Challenges to PEPFAR Implementation

Nigeria is emerging from a period of military rule that accounted for almost 28 of the 47 years since independence in 1960. Consequently, the policy environment is not fully democratized. Civil society was weak during the military era, and its role in advocacy and lobbying remains

  Nigeria Map
weak. The size of the population and the nation pose logistical and political challenges particularly due to the political determination of the Nigerian Government to achieve health care equity across geopolitical zones. The necessity to coordinate programs simultaneously at the federal, state and local levels introduces complexity into planning. The large private sector is largely unregulated and, more importantly, has no formal connection to the public health system where most HIV interventions are delivered. Training and human resource development is severely limited in all sectors and will hamper program implementation at all levels. Care and support is limited due to the fact that existing staff are overstretched and most have insufficient training in key technical areas to provide complete HIV services.

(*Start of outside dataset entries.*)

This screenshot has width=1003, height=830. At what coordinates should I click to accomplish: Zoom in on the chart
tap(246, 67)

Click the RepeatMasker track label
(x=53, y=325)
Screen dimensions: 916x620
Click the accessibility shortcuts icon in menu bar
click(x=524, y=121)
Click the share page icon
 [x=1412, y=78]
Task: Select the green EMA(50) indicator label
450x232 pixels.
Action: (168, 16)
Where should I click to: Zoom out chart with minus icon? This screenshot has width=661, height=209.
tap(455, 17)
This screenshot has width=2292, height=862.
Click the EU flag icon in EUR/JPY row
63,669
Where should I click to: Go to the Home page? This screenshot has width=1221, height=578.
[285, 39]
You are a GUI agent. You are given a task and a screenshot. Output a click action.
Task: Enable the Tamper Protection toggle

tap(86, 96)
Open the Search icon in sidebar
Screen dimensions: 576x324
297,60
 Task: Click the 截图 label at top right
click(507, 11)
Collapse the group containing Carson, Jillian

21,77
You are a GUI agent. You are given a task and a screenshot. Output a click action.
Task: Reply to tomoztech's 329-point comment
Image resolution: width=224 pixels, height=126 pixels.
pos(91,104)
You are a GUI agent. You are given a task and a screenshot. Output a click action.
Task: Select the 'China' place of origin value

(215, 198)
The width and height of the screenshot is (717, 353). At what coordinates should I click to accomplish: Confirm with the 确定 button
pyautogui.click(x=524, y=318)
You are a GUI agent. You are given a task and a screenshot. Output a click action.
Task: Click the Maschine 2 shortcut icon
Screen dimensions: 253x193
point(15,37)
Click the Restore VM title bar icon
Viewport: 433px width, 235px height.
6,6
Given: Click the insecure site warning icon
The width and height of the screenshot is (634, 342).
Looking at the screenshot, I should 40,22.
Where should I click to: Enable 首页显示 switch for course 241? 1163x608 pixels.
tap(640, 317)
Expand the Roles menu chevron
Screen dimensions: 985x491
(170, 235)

Critical PEPFAR Interventions for HIV/AIDS Prevention:

  • Partnered with the government to initiate and roll-out early infant diagnosis HIV testing.
  • Achieved successes through a youth-centered program addressing abstinence and faithfulness. Consolidated a successful “Zip-Up” abstinence program for youths and facilitated the creation of HIV/AIDS awareness clubs in both secondary and higher educational institutions.
  • Established series of comprehensive prevention events at military bases, which targeted 2,500 troops and community members with messages on abstinence, faithfulness, and correct and consistent use of condoms, as well as HIV counseling and testing services.
  • Facilitated capacity-building efforts resulting in the National Blood Transfusion Services taking a greater leadership role and coordination capacity in the implementation of the Nigeria National Blood Safety Plan.

Critical PEPFAR Interventions for HIV/AIDS Treatment:

  • In FY 2007, supported 141 sites providing antiretroviral treatment including government, faith-based and military facilities.
  • Assisted in the development of the National Antiretroviral Treatment Guidelines to ensure that harmonized quality care is provided to all people living with HIV/AIDS.

Critical PEPFAR Interventions for HIV/AIDS Care:

  • Developed the National Palliative Care Guidelines to enhance quality and effectiveness of the National Palliative Care services. The comprehensive document models World Health Organization and U.S. Government policies, including a basic set of palliative care services delivered at the facility and community- and home-based level.
  • Increased training opportunities for professional and volunteer home-based care providers. Mobilized and involved people living with and affected by HIV/AIDS in the delivery of home-based care services.
  • Supported the Federal Ministry of Women’s Affairs to develop the National Plan of Action on orphans and vulnerable children (OVCs) that provides a direction for the national OVC program over the next five years.

1 UNAIDS, Report on the Global AIDS Epidemic, 2008.